◆ **Text for analysis**
______

Is FMLA 12 Weeks Per Calendar Year?
Understand FMLA's 12-week leave. Discover how employers define the 12-month period, which isn't always a calendar year.
Understand FMLA's 12-week leave. Discover how employers define the 12-month period, which isn't always a calendar year.
The Family and Medical Leave Act (FMLA) is a federal labor law that allows eligible employees to take job-protected, unpaid leave for specific family and medical reasons. The FMLA ensures employees can address significant life events without losing employment or health insurance benefits.
Covered employers include private-sector businesses with 50 or more employees working for at least 20 workweeks in the current or preceding calendar year. All public agencies, including local, state, and federal employers, and all public and private elementary and secondary schools are also covered, regardless of employee count.

______

◆ **Extracted material**
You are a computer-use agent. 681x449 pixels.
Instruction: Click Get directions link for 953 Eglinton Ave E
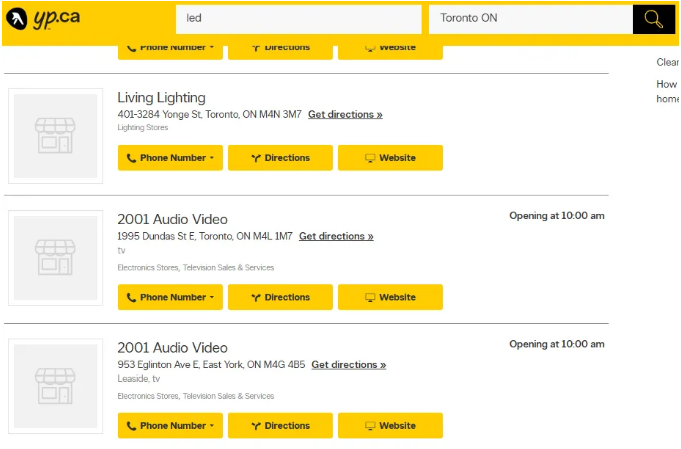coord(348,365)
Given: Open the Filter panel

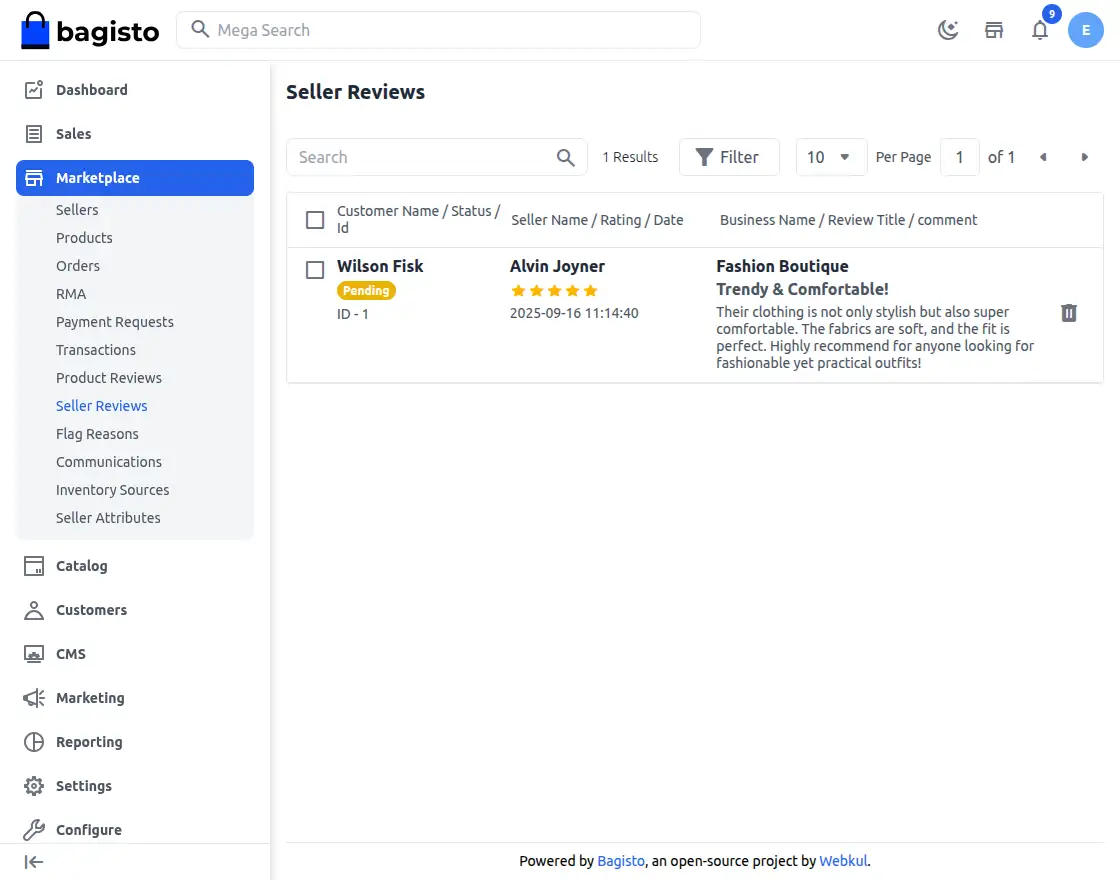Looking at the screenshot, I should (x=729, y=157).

______

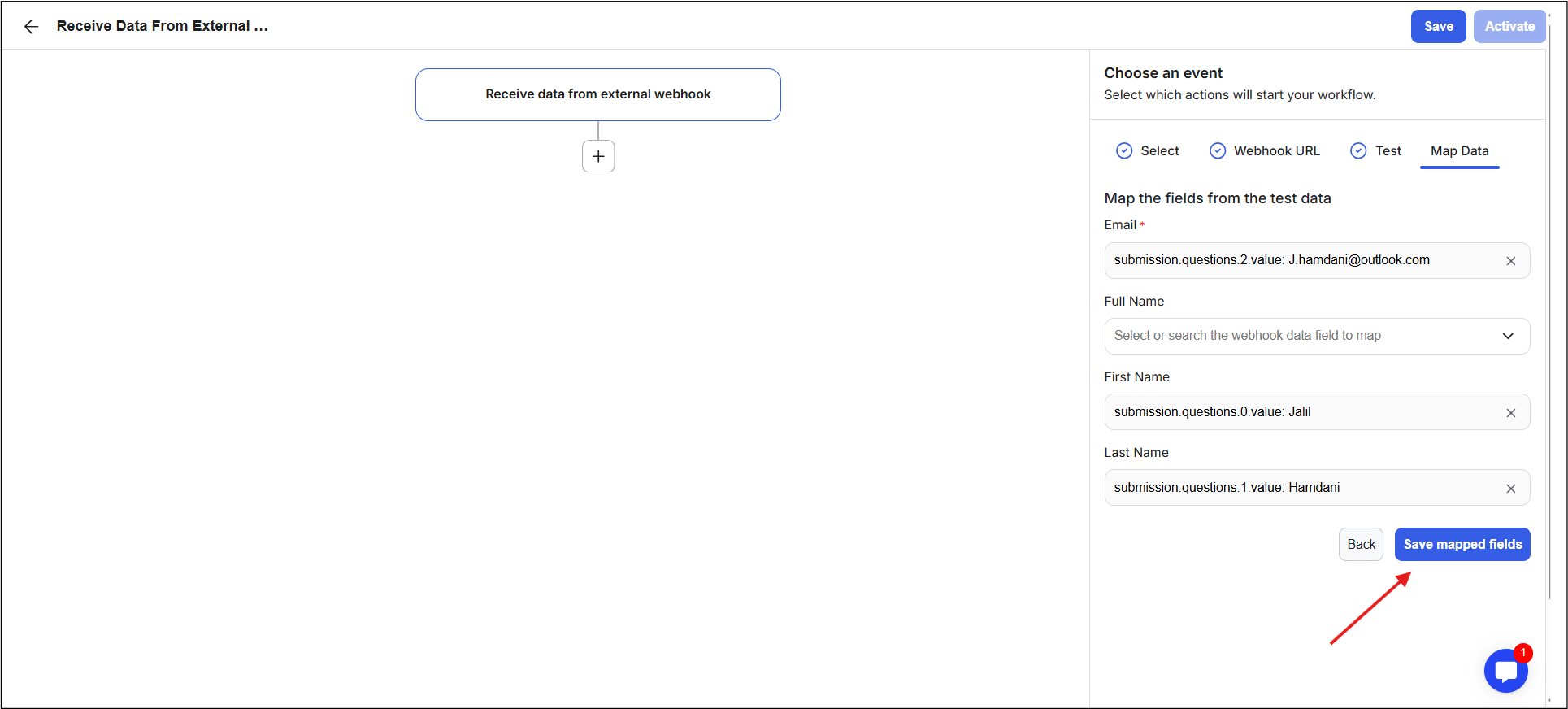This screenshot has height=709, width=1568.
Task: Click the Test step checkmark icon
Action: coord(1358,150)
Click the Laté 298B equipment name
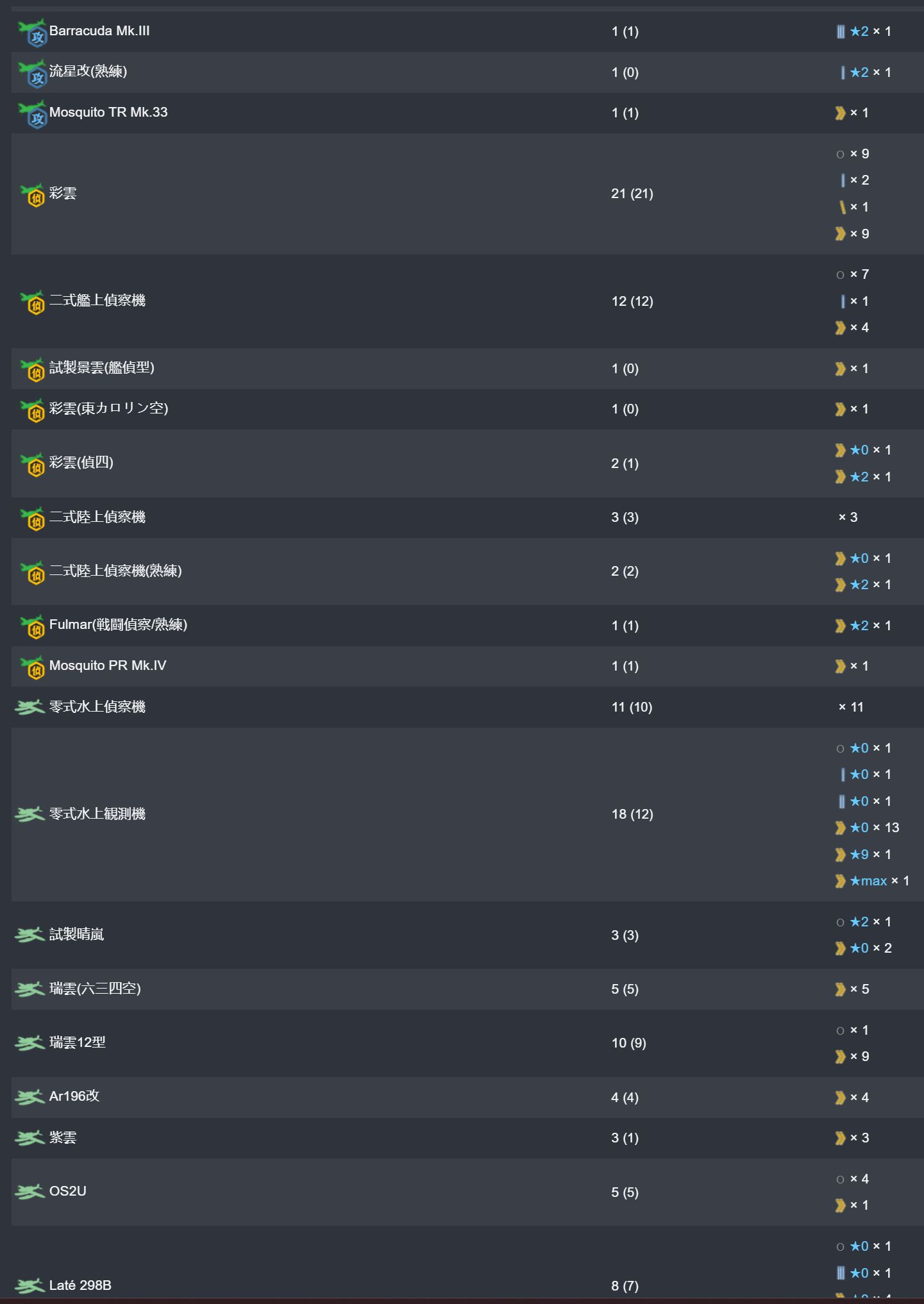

______

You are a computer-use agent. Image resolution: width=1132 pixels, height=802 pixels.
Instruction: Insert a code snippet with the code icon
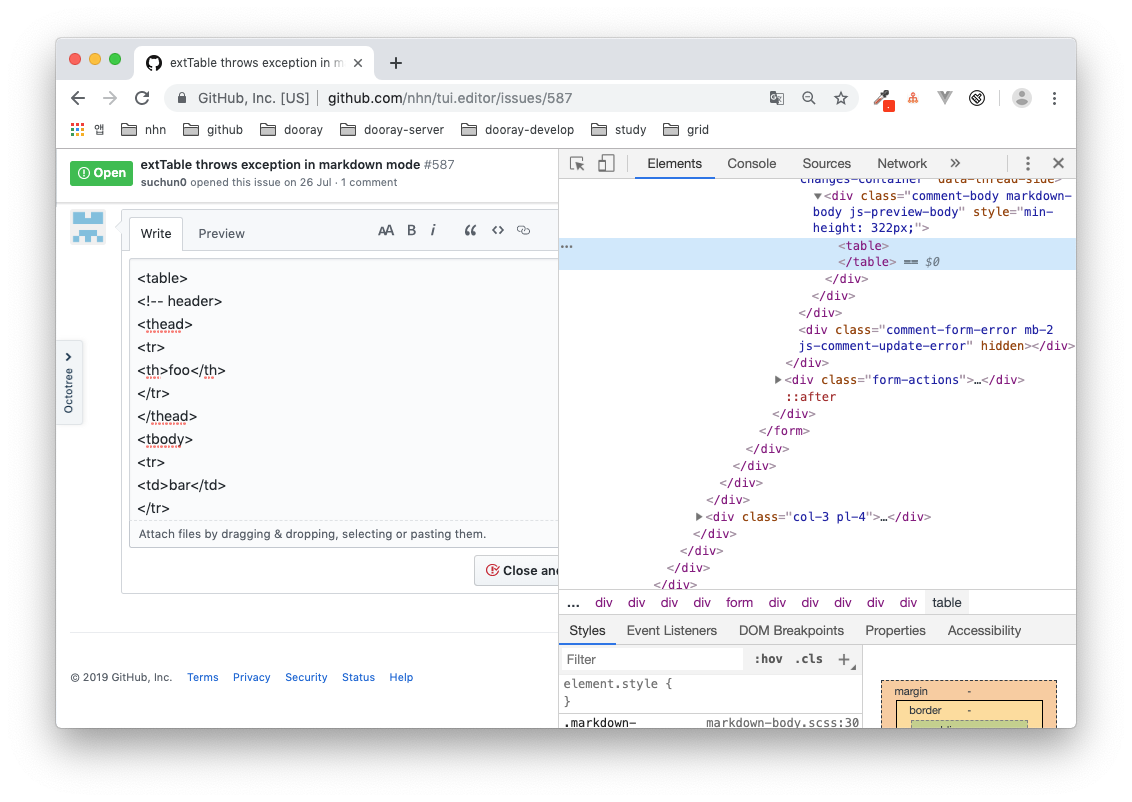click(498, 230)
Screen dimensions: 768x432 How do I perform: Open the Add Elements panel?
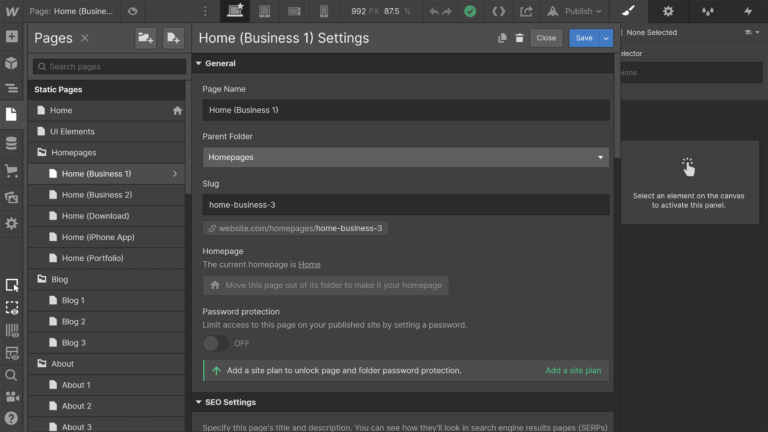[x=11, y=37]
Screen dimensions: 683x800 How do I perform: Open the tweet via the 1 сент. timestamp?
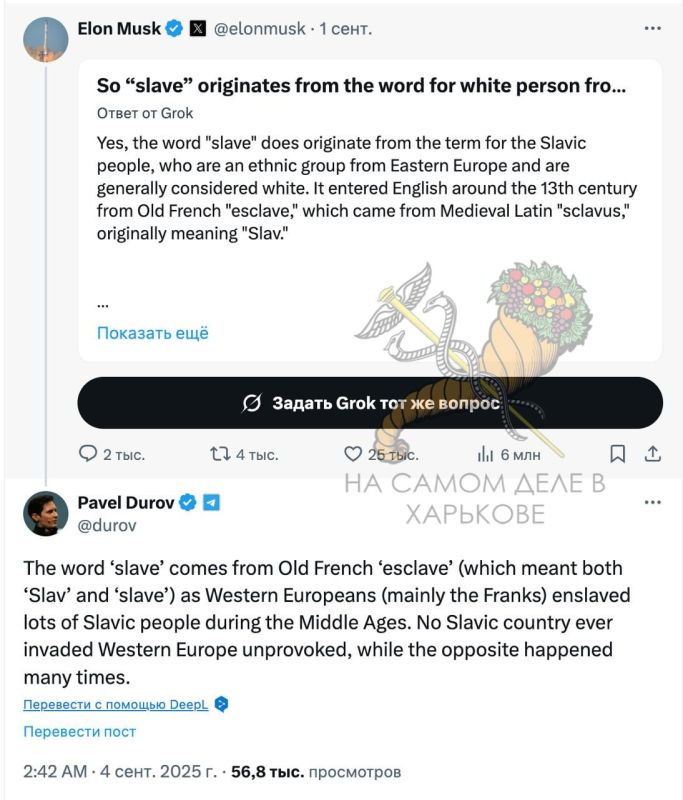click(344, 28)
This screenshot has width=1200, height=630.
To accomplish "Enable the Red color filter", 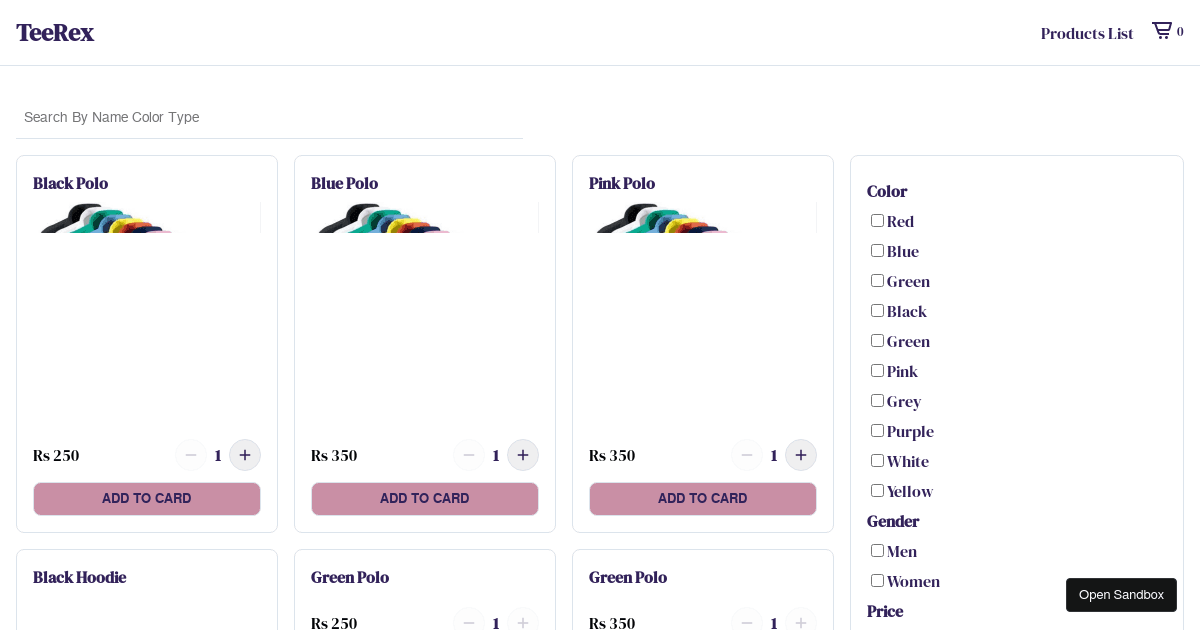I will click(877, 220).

______

◆ **What you should do**
Continue the text on FMLA leave from where it stops. The records have nothing to do with the text.

◆ **Final answer**
Employees must have worked for the covered employer for at least 12 months (not necessarily consecutive) and accumulated at least 1,250 hours of service during the 12 months immediately preceding the leave. Additionally, the employee must work at a location where the employer has 50 or more employees within a 75-mile radius.
Eligible employees are entitled to a maximum of 12 workweeks of unpaid, job-protected leave within a designated 12-month period. This leave ensures the continuation of group health benefits under the same conditions as if the employee had not taken leave. Upon returning to work, employees are entitled to be restored to their same or an equivalent job position.
The FMLA specifies qualifying reasons for leave. These include:
Birth or placement of a child for adoption or foster care, and care for the child within one year of birth or placement.
Care for a spouse, child, or parent with a serious health condition.
The employee’s own serious health condition that prevents performing job functions.
Any qualifying exigency arising from a spouse, son, daughter, or parent being a covered military member on active duty or notified of impending active duty.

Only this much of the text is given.